Instructions for the task: Tell how many lines of the material below hold "computer". The reply is that number alone.

________________________________________

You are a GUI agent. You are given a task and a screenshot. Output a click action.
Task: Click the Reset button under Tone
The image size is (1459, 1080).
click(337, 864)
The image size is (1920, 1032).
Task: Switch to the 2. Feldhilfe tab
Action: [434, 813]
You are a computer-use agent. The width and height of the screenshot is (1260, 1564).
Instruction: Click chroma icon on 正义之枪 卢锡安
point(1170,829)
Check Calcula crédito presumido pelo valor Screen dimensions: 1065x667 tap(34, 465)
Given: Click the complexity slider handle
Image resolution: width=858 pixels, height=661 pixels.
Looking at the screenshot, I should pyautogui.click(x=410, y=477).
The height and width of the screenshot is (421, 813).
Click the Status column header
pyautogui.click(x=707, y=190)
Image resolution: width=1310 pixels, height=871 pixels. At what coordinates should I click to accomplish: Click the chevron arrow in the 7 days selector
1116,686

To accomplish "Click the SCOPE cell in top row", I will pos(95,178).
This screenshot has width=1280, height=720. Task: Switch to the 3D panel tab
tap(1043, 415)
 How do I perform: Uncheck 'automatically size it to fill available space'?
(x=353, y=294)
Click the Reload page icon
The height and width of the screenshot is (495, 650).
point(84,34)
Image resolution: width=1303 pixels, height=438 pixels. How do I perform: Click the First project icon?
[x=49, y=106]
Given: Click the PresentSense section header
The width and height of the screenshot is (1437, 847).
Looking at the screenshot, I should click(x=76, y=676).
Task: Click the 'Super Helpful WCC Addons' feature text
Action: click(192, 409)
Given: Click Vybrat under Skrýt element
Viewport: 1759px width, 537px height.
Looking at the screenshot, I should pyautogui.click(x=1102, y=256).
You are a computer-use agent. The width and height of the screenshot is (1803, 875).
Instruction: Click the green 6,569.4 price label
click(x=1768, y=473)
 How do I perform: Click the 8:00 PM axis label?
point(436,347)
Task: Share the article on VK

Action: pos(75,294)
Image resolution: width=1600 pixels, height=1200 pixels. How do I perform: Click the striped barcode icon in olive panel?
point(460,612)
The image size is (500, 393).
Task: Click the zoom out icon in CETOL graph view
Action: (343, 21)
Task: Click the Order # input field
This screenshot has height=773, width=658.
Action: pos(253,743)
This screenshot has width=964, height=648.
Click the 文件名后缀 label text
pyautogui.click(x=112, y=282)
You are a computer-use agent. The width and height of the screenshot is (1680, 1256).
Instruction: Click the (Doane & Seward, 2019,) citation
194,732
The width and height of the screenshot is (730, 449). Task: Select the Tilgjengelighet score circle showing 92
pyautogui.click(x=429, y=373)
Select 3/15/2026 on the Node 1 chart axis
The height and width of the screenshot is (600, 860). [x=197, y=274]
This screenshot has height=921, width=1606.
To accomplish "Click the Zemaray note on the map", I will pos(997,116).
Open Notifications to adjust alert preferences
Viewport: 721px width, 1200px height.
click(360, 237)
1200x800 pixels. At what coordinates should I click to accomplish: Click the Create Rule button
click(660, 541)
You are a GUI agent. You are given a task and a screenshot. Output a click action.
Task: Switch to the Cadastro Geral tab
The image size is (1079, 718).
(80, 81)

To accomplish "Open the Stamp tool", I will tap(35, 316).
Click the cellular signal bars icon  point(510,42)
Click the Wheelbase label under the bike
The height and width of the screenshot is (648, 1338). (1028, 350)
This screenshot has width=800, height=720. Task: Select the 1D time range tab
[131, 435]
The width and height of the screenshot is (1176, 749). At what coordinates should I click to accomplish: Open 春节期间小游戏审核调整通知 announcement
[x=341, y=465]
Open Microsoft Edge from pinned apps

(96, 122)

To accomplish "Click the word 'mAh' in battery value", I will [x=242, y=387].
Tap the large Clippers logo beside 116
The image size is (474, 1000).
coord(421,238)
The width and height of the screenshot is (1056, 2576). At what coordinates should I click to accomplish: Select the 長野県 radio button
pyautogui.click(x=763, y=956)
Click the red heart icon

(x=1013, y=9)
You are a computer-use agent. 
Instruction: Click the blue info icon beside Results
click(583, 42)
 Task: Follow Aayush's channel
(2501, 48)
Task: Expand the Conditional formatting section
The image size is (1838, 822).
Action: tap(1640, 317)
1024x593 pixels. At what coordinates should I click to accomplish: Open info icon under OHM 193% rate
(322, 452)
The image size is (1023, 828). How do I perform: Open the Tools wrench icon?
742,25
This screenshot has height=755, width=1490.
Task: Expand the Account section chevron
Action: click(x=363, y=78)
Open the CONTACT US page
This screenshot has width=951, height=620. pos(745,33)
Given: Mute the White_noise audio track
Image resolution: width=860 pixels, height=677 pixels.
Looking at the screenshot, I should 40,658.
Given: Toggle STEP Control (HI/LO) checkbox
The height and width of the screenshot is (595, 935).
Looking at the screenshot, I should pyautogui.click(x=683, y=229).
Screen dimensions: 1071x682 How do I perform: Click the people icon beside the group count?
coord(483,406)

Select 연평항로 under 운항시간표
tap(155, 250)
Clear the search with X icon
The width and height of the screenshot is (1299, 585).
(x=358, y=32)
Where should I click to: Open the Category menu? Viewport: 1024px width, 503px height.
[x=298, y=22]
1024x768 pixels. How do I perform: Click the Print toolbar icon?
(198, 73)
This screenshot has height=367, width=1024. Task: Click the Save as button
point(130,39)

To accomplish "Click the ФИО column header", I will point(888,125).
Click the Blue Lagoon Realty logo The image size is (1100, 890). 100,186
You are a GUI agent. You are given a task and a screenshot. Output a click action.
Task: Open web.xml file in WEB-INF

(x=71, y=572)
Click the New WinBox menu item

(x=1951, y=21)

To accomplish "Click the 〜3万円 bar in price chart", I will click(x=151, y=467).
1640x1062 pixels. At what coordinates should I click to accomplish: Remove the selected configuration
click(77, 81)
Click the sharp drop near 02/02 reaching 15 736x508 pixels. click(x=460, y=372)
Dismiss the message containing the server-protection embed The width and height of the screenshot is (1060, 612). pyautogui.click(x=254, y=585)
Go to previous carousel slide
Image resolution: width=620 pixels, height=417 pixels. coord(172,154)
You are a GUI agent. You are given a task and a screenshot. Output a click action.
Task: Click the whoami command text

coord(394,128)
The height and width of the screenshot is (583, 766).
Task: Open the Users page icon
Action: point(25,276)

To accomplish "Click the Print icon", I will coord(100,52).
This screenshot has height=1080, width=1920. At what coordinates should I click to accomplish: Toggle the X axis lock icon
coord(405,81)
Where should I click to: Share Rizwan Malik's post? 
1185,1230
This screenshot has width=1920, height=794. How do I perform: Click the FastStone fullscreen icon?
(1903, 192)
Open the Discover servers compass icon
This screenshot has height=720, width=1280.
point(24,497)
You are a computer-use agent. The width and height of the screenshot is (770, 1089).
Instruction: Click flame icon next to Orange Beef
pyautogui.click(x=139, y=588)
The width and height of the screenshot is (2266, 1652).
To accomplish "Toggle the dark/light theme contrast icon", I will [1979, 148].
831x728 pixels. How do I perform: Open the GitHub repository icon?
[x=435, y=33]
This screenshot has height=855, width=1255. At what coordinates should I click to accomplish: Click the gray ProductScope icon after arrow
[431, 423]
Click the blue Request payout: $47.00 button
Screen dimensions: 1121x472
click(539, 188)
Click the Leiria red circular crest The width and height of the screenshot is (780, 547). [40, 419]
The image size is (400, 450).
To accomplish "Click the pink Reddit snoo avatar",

________________________________________

Task result: 5